__DIRECTION__. Copy the listing from the line containing "Click the Detect" through the end of the listing, both included, swapping "heartbeat" for "pulse" and keeping everything else the same.

▬▬▬▬▬▬▬▬▬▬

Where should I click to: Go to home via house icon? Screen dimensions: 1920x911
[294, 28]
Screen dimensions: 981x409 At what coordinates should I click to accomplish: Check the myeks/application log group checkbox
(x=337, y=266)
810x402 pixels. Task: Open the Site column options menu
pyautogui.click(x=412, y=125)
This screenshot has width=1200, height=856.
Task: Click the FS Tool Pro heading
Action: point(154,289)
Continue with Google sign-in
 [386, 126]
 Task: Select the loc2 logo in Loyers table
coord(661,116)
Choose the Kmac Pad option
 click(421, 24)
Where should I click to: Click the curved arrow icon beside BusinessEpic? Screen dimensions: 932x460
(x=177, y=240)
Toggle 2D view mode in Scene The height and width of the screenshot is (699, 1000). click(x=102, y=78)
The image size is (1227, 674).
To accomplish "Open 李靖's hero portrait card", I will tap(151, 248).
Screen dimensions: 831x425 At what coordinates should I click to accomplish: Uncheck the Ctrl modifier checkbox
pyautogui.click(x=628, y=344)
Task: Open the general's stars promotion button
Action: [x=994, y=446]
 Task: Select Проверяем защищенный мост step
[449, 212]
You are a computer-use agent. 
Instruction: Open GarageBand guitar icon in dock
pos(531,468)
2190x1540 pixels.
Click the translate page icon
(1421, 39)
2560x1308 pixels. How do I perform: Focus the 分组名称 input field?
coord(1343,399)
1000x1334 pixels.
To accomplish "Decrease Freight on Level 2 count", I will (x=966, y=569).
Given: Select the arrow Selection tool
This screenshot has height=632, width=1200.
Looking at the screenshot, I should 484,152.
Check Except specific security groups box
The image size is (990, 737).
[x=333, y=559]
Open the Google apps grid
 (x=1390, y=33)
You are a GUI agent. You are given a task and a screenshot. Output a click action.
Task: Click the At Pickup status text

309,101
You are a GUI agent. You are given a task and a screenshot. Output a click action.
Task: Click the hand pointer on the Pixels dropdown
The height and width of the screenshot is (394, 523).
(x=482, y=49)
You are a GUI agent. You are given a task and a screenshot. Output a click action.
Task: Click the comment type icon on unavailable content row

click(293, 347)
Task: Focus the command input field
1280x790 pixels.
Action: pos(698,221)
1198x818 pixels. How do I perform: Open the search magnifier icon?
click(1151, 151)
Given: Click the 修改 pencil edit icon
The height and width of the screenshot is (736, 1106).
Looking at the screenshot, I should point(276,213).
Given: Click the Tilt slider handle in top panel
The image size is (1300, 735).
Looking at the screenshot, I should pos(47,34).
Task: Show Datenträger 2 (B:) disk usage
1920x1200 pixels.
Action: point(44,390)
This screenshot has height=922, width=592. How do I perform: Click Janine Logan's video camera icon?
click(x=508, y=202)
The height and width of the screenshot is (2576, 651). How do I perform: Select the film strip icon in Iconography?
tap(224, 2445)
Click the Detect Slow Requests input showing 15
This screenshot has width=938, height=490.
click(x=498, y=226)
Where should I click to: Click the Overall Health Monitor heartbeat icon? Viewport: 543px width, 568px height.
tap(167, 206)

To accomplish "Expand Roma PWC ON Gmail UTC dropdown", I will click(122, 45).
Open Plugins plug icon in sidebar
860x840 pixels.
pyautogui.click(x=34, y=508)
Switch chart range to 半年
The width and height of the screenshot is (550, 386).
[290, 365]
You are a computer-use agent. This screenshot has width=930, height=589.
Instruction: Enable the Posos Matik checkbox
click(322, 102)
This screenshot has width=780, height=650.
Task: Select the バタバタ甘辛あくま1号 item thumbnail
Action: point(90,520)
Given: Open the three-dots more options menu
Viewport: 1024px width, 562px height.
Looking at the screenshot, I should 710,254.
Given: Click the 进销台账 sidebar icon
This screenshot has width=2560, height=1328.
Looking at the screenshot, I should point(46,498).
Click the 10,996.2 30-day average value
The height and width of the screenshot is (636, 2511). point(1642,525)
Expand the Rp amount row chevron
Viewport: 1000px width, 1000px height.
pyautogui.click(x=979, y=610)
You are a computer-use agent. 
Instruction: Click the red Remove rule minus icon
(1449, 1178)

▬▬▬▬▬▬▬▬▬▬

__TASK RESULT__.
Click the Detect Slow Requests input showing 15
This screenshot has width=938, height=490.
click(x=498, y=226)
Where should I click to: Click the Overall Health Monitor pulse icon? Viewport: 543px width, 568px height.
tap(167, 206)

To accomplish "Expand Roma PWC ON Gmail UTC dropdown", I will click(122, 45).
Open Plugins plug icon in sidebar
860x840 pixels.
pyautogui.click(x=34, y=508)
Switch chart range to 半年
The width and height of the screenshot is (550, 386).
[290, 365]
You are a computer-use agent. This screenshot has width=930, height=589.
Instruction: Enable the Posos Matik checkbox
click(322, 102)
This screenshot has width=780, height=650.
Task: Select the バタバタ甘辛あくま1号 item thumbnail
Action: point(90,520)
Given: Open the three-dots more options menu
Viewport: 1024px width, 562px height.
Looking at the screenshot, I should 710,254.
Given: Click the 进销台账 sidebar icon
This screenshot has width=2560, height=1328.
Looking at the screenshot, I should point(46,498).
Click the 10,996.2 30-day average value
The height and width of the screenshot is (636, 2511). point(1642,525)
Expand the Rp amount row chevron
Viewport: 1000px width, 1000px height.
pyautogui.click(x=979, y=610)
You are a computer-use agent. 
Instruction: Click the red Remove rule minus icon
(1449, 1178)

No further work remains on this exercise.